Brothers and Sisters, Paul reminds us here to live out the unity Jesus has given to his body. Unity isn’t something we create. Jesus does that. But unity is something we can undermine. We undermine it when we start thinking or acting as though we are part of God’s covenant family because of anything other than faith in Jesus—because of who we are, because of some aspect of our heritage, because of things we’ve done. That was Israel’s great error, but over and over it has been the error of many groups of Christians too. I’ve found that it helps to remember—contrary to so much of the popular teaching out there, both liberal and conservative—that there is only one story in the Bible—one story, on people, one family, and one Saviour. The more we remember that the biblical story, not just the gospel and the book of Acts, but the story that goes all the way back to Abraham—the more we remember that this is our story the more we will be reminded that it is our story because of Jesus. We were once dead wood, but Jesus has grafted us into the living tree. And, Friends, to remember that is to be reminded constantly that we are part of God’s family solely by his grace. To remember that without Jesus we would be dead wood is to be stripped of all pride in self and in works. It is to be humbled. And it is to be reminded of the love of God for sinners, for rebels, for idolaters. We who were not his people are now called his own.

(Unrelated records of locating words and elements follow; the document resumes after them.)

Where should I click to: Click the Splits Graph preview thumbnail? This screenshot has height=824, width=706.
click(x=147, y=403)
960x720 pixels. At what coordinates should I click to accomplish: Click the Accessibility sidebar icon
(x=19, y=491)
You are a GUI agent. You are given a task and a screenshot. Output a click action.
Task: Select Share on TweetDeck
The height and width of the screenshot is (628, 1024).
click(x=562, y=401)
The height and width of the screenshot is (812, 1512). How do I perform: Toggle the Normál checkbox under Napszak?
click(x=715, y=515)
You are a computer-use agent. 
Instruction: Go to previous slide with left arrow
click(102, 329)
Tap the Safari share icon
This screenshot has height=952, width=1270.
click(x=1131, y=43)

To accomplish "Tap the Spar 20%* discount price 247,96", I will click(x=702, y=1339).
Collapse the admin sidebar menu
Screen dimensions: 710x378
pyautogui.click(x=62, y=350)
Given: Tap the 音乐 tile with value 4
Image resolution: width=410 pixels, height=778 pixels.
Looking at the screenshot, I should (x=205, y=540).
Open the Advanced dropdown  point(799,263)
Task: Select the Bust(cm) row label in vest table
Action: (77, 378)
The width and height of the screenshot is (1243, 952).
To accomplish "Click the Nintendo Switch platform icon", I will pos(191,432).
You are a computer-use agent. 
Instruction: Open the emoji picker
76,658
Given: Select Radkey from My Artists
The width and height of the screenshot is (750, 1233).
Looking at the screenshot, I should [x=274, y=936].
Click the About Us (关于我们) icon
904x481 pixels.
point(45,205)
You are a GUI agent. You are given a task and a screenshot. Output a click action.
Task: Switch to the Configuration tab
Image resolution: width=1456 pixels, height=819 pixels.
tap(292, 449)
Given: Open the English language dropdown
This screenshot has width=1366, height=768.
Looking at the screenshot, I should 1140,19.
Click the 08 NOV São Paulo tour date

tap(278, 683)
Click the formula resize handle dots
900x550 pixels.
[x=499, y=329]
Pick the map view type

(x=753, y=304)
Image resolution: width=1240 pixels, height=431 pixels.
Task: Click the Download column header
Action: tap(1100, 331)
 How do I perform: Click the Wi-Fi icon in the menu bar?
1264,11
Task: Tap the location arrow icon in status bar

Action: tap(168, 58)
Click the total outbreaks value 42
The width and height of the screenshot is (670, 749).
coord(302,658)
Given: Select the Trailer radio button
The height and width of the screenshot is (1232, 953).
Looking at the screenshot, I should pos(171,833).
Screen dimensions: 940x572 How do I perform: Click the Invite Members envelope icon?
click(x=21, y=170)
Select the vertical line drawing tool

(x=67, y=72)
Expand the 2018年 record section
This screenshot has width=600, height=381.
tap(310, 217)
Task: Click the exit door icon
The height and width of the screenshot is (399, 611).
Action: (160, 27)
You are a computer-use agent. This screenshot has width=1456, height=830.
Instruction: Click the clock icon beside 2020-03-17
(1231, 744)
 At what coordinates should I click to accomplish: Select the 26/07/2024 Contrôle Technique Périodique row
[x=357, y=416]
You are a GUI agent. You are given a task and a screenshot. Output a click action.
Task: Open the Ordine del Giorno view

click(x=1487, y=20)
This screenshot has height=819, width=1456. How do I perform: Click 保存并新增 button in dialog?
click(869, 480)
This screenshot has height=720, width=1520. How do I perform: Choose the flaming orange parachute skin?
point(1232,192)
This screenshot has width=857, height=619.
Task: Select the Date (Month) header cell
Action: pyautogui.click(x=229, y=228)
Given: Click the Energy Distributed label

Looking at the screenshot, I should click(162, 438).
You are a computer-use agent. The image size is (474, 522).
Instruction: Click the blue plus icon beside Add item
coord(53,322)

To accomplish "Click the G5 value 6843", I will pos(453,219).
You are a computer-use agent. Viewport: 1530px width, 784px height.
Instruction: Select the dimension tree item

Let us pray: Father, we rejected you, but in your great love for us, you have brought us back to yourself. You have given your own Son as a sacrifice for sin and, through him, you have restored us to your presence and made us your people. Let us never forget, we pray, that it is only through Jesus that we have life. Let us never presume upon your grace and let us never become prideful, thinking that you have chosen us because of who we are or what we have done. Keep us humble we pray, that we might live out and witness the unity you have given to your family—one people, born of grace, and united in Jesus our Lord and Saviour. Amen.